Der 222-Millionen-Euro-Wechsel von Neymar zu Paris St. Germain sowie die Transferoffensive von Manchester City haben bewiesen, dass die Scheich-gesteuerten Topklubs Europas bereit sind, die Ablösesummen ins Unermessliche steigen zu lassen. Um sich gegen Abwerbungsversuche von PSG & Co. zu schützen, hat Branchenprimus Real Madrid nun einen Plan entwickelt.
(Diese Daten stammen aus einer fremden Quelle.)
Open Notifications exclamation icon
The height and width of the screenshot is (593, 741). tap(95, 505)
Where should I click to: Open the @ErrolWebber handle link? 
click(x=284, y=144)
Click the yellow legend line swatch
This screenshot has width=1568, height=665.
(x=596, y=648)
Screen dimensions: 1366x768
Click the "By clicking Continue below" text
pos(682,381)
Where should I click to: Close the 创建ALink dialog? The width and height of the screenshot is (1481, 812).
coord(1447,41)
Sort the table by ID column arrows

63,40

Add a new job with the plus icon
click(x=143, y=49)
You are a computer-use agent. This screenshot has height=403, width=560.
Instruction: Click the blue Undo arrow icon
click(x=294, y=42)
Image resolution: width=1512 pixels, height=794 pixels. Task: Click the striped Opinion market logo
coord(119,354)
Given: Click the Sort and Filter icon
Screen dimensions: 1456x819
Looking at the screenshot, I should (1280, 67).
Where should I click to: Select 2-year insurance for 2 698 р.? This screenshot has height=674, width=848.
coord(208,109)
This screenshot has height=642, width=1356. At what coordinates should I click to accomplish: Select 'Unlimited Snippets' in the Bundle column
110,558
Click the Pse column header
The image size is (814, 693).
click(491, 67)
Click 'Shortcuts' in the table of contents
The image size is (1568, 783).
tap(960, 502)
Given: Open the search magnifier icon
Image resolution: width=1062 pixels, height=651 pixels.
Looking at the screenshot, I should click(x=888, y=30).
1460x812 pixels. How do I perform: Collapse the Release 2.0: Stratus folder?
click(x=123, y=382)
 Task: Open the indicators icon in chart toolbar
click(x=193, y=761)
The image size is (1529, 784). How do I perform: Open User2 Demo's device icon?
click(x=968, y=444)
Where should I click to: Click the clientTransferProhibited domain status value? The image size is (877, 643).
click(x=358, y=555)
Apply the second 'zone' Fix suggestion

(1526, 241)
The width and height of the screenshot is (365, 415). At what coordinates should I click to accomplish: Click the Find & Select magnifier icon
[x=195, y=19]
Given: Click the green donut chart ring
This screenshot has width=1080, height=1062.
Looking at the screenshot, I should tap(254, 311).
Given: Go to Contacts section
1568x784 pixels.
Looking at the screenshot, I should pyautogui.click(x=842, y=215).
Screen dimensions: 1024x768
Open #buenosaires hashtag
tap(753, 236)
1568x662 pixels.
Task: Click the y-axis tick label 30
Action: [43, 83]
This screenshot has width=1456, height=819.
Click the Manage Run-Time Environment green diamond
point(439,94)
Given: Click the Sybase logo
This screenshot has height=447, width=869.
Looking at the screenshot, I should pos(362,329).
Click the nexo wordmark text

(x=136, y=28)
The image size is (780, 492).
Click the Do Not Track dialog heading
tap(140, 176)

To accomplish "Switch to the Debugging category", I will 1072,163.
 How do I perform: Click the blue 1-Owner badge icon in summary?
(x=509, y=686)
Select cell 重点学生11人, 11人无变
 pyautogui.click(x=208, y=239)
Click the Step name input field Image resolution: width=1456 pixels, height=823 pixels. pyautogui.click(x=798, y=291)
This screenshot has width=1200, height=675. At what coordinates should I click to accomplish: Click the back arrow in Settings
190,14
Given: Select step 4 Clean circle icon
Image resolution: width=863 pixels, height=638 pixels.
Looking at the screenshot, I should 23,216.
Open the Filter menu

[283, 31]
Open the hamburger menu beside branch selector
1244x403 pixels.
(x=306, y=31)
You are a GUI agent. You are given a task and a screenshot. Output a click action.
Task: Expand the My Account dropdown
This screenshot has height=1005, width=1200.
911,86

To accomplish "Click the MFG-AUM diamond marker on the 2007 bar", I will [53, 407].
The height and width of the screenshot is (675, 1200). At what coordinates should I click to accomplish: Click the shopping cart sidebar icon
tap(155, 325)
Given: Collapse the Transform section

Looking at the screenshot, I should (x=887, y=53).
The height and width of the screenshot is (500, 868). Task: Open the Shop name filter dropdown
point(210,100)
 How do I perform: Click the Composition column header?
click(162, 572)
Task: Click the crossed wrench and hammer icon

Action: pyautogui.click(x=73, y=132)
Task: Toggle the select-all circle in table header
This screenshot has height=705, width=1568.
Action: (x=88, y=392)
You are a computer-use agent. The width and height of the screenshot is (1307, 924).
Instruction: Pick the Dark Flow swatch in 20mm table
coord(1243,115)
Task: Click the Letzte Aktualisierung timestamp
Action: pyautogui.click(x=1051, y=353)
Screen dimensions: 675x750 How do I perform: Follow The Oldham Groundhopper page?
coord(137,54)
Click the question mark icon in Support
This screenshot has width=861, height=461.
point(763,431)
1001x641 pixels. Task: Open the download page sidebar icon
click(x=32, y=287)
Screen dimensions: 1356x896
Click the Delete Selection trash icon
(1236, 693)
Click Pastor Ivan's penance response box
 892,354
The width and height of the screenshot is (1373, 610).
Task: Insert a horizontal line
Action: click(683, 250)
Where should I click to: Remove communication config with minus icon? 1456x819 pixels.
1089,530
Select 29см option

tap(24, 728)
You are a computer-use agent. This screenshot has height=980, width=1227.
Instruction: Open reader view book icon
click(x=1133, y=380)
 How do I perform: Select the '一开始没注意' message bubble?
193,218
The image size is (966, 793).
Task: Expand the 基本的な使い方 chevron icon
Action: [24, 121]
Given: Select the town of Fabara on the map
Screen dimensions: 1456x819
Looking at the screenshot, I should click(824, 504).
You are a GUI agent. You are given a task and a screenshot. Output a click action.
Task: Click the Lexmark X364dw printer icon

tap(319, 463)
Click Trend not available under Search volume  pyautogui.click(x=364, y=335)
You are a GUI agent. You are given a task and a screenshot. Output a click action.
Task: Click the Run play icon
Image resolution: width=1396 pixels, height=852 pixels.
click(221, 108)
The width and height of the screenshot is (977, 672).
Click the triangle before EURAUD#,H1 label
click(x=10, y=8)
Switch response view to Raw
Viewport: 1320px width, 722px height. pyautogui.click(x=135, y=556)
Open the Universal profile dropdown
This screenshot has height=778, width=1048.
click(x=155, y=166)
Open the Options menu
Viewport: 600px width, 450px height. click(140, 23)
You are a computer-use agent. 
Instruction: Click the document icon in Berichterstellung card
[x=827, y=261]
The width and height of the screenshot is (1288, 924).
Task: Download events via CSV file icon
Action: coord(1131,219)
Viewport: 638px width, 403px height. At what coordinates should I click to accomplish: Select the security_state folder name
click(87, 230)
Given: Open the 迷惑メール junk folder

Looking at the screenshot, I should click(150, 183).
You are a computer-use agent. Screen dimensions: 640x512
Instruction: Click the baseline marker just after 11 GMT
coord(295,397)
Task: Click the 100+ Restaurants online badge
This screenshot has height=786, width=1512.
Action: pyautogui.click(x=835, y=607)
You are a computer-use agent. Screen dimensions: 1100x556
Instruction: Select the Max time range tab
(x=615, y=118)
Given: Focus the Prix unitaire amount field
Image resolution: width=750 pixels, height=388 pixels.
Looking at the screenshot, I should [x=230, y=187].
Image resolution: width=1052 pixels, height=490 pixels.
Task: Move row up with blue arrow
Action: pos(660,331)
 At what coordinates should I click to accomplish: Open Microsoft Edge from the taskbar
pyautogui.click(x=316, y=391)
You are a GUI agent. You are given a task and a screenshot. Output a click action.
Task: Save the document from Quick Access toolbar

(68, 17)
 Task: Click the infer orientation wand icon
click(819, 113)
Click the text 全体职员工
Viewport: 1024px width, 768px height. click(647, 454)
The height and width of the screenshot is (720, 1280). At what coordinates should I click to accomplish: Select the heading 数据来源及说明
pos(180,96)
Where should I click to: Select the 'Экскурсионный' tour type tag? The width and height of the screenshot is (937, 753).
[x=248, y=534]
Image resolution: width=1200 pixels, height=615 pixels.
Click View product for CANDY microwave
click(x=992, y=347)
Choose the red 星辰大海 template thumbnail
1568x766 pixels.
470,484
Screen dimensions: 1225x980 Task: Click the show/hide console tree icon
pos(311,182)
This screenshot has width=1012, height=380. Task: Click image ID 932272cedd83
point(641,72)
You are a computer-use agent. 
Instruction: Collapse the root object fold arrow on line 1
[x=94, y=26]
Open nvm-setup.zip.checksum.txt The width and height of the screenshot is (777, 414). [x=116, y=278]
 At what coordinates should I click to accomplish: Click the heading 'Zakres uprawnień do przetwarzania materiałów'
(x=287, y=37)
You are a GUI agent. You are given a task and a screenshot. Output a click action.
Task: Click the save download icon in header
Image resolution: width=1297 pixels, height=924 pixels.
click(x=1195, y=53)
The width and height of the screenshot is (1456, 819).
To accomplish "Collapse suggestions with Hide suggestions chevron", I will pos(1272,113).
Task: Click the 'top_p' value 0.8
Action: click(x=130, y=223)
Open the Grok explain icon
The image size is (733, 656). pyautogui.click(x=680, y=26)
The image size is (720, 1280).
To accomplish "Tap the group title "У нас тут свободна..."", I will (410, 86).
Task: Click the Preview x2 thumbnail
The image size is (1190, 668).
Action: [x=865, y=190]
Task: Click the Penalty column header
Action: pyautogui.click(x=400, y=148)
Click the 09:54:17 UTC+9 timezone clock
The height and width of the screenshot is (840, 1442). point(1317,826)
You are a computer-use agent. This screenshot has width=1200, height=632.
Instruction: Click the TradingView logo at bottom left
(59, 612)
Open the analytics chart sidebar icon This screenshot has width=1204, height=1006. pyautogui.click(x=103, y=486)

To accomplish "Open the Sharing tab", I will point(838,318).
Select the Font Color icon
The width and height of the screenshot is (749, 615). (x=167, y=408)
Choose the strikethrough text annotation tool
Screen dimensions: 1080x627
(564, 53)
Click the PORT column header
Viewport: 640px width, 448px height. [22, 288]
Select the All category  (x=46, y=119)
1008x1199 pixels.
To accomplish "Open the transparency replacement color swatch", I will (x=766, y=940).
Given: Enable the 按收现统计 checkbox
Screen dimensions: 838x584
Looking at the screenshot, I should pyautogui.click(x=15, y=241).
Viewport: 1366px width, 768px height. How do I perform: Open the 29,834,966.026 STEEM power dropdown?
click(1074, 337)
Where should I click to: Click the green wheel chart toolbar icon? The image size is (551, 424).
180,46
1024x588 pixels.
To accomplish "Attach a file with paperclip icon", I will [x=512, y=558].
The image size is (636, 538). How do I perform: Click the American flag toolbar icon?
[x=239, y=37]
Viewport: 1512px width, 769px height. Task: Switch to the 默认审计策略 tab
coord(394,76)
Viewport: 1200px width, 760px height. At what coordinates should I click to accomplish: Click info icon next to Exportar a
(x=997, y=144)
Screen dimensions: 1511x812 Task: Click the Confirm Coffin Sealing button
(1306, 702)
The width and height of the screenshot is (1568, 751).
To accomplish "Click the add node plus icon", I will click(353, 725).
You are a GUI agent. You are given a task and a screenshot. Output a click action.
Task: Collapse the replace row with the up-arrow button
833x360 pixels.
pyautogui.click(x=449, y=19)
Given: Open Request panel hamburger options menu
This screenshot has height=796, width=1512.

Laut spanischem Recht muss in jedem Arbeitsvertrag eine Ausstiegsklausel verankert sein. Das gilt somit auch für Profifußballer. Die 222-Millionen-Euro-Klausel in Neymars Vertrag beim FC Barcelona wurde den Katalanen zum Verhängnis. Sie mussten kampflos mit ansehen, wie es den brasilianischen Superstar nach Paris zog. Das soll Real nicht passieren.

Eine Milliarde Euro

Bereits jetzt liegt die Ausstiegsklausel in den Fällen von Cristiano Ronaldo und Karim Benzema bei je einer Milliarde Euro. Gareth Bale und Luka Modric würden 500 Millionen Euro kosten, um sie aus ihren Verträgen herauszukaufen, Supertalent Marco Asensio 350 Millionen. Für Toni Kroos müsste ein Scheich 300 Millionen auf den Tisch legen. Isco, der seinen Vertrag zeitnah verlängern soll, wird angeblich eine Ausstiegsklausel über 700 Millionen erhalten.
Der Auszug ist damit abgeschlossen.